Developing a Web Crawler Application for One of the Premier U.S. Asset Management Companies

Highlights

Automating Core Business Lines: created an application for financial data crawling and retrieval from multiple websites.
Empowering Complex Business Logic: developed sophisticated Artificial Intelligence and Machine Learning models with the usage of intricate AI/ML algorithms.
10x Data Storage Cost Reduction and Days-to-Hours Manual Data Processing Time Optimization: optimized data storage architecture and reduced the time necessary for manual data analysis from 2-3 days to 2-3 hours.

Client

Our client is one of the premier U.S. asset management companies that employs more than 12 000 people, operates in 32 countries, and manages an investment portfolio in excess of $200 billion. In 2018, the company’s revenue exceeded $1 billion.

As one of their core activities, our client provides investors with company information, forecasts, and related proprietary analytics to enable them to evaluate the investment potential of various businesses.

Country

the USA

Industry

Fintech

Team Size:

Product

A Web crawler application that uses sets of keywords to search for Health savings plan data across a large number of websites. The application retrieves such data in the form of text excerpts and makes it available for further analysis. The Web crawler also classifies the retrieved data by category and prioritizes it by relevance.
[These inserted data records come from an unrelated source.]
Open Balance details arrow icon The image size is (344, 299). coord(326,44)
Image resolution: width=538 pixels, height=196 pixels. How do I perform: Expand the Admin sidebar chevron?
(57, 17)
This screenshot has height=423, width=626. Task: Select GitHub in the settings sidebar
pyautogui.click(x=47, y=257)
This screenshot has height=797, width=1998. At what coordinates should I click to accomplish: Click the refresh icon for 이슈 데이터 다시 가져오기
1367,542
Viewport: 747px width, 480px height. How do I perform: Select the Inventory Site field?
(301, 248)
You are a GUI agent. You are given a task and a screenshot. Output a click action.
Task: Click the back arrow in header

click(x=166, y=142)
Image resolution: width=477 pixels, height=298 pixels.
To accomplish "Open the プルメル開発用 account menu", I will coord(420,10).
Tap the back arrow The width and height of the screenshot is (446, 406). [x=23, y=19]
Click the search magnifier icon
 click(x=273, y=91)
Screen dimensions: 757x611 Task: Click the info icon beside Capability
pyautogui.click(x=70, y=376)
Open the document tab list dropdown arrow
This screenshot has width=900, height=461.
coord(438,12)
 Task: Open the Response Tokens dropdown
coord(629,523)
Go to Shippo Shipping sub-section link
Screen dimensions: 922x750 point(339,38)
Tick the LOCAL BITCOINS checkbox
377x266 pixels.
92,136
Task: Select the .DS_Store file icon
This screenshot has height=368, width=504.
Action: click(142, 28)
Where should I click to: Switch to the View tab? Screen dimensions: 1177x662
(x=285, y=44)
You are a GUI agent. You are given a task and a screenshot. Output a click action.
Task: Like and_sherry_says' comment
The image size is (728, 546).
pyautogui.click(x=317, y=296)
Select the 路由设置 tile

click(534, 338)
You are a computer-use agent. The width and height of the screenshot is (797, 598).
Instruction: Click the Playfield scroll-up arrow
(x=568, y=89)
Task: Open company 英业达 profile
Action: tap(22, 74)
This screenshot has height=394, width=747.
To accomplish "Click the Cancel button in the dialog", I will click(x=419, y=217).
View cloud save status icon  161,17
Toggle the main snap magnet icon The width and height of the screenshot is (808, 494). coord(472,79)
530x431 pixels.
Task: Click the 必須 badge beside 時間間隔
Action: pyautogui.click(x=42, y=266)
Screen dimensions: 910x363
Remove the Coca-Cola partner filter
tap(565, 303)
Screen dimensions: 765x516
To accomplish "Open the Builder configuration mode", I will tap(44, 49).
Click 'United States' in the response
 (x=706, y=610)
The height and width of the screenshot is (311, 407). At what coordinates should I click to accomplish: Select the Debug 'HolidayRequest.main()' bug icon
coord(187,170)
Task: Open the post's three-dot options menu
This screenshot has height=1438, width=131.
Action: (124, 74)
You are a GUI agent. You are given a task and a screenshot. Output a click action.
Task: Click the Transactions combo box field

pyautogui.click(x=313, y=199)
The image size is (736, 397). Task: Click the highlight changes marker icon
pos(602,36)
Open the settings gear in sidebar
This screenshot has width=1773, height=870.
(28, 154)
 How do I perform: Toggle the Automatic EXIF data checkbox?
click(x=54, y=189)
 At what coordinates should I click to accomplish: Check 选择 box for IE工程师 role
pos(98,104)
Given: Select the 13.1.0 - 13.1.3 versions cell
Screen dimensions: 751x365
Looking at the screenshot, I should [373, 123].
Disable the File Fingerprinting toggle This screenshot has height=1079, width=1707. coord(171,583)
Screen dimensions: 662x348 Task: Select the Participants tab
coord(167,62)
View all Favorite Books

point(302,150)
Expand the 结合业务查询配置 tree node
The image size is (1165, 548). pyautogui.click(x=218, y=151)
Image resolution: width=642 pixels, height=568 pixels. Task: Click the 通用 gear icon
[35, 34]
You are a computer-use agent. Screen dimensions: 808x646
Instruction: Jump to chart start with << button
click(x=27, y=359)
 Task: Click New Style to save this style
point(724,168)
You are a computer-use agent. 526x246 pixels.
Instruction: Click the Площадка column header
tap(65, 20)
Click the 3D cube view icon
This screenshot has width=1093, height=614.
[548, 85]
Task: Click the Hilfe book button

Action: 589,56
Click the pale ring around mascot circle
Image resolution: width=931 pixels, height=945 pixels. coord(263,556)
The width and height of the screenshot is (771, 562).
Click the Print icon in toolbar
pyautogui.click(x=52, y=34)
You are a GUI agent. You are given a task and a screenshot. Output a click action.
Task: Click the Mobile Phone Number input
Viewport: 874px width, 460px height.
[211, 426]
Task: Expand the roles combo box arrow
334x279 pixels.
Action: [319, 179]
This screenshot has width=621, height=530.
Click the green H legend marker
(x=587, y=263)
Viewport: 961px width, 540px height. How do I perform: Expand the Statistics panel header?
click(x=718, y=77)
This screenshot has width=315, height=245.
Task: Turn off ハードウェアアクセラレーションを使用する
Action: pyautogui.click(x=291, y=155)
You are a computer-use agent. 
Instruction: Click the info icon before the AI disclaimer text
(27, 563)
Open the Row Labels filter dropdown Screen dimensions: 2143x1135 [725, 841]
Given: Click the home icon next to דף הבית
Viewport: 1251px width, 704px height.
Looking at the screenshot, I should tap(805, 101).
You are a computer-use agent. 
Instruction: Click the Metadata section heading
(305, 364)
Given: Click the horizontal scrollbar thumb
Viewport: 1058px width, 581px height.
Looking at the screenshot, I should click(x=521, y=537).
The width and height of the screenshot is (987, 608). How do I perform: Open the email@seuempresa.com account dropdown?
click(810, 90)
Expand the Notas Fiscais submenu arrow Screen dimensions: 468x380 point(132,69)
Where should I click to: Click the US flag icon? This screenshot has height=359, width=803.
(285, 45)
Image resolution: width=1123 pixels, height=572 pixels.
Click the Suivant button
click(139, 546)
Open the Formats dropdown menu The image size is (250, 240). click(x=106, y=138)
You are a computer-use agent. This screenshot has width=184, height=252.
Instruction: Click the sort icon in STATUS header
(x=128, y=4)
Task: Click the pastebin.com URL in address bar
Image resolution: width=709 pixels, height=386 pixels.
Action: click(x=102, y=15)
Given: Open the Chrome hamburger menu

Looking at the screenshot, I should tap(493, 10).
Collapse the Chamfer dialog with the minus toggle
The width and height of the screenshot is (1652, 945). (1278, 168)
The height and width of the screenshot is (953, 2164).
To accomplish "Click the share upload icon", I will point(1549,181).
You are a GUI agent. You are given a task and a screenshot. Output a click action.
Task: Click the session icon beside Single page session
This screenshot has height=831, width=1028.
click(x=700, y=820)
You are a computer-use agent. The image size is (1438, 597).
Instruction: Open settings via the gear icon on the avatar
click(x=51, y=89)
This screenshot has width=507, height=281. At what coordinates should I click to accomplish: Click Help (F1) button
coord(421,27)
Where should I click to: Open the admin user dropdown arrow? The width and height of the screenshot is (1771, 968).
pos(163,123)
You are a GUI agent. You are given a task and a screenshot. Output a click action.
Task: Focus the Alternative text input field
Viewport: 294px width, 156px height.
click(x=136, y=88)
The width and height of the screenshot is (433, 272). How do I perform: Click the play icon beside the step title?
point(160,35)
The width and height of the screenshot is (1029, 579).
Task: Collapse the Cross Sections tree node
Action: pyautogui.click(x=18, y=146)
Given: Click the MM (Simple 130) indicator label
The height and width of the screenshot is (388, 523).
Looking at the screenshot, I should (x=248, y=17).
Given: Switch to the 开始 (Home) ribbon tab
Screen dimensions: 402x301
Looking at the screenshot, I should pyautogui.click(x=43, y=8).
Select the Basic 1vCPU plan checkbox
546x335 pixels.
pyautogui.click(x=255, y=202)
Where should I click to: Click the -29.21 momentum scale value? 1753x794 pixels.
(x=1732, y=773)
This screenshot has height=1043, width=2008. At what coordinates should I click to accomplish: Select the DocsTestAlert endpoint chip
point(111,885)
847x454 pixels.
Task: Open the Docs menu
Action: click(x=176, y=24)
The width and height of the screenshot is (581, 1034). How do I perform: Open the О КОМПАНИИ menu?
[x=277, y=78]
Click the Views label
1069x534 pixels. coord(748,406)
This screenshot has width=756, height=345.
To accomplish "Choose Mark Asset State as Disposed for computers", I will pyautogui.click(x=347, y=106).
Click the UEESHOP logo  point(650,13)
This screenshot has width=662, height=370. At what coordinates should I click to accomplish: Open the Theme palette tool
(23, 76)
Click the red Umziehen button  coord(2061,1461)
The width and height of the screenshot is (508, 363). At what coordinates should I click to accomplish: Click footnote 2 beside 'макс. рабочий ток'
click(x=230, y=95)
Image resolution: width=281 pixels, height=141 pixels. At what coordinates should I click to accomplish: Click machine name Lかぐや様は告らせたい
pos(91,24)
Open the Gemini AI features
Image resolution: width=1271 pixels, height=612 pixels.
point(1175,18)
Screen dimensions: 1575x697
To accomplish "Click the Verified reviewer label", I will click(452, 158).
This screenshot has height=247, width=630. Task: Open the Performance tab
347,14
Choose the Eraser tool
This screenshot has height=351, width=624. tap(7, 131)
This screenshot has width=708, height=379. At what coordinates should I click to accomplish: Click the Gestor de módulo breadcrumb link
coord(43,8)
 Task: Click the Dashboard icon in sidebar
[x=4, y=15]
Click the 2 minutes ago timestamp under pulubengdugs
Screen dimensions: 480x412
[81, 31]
To gather only relevant data, the Web crawler uses an advanced AI/ML model.

Goals and objectives

Automate Data Collection Process: Deliver an AI/ML-powered solution that will automate the vastly time- and effort-consuming process of manually collecting relevant financial data from hundreds of websites.
Enable Data Extraction: Ensure a web crawling mechanism extracts relevant data for further manual processing and review.
Provide Data Points Comparison: Develop a tool that allows for the identification of content changes in collected data.
Optimize the Web Crawler Performance: Integrate the solution into the client’s ecosystem and make it as efficient as possible to gain maximum business value.
Activate Data Streaming: Create a tool for collected data transfer to the client’s overseas team for further processing and business value extraction.

Project challenge

Crawling Difficulties:
deal with the problem of a significant number of the websites to be crawled having a poor structure and containing a lot of broken links.
Retrieving Relevant Data:
Figure out how to solve the challenge of the high amount of irrelevant information in the multi-keyword Web crawling process. This makes it difficult to use the relevant data that’s been retrieved. Thus, there was the need to limit the search results to relevant health savings plan-related data only.
Data Entities Prioritization by Relevancy: work out a way to prioritize an overwhelming amount of collected data to be analyzed by the client’s employees every week.
Overcoming Several Technical Hurdles:
Solve data crawling challenges like IP detection, captures, and more.

Solution

Our project team proposed to use AI/Ml to solve the main project challenges.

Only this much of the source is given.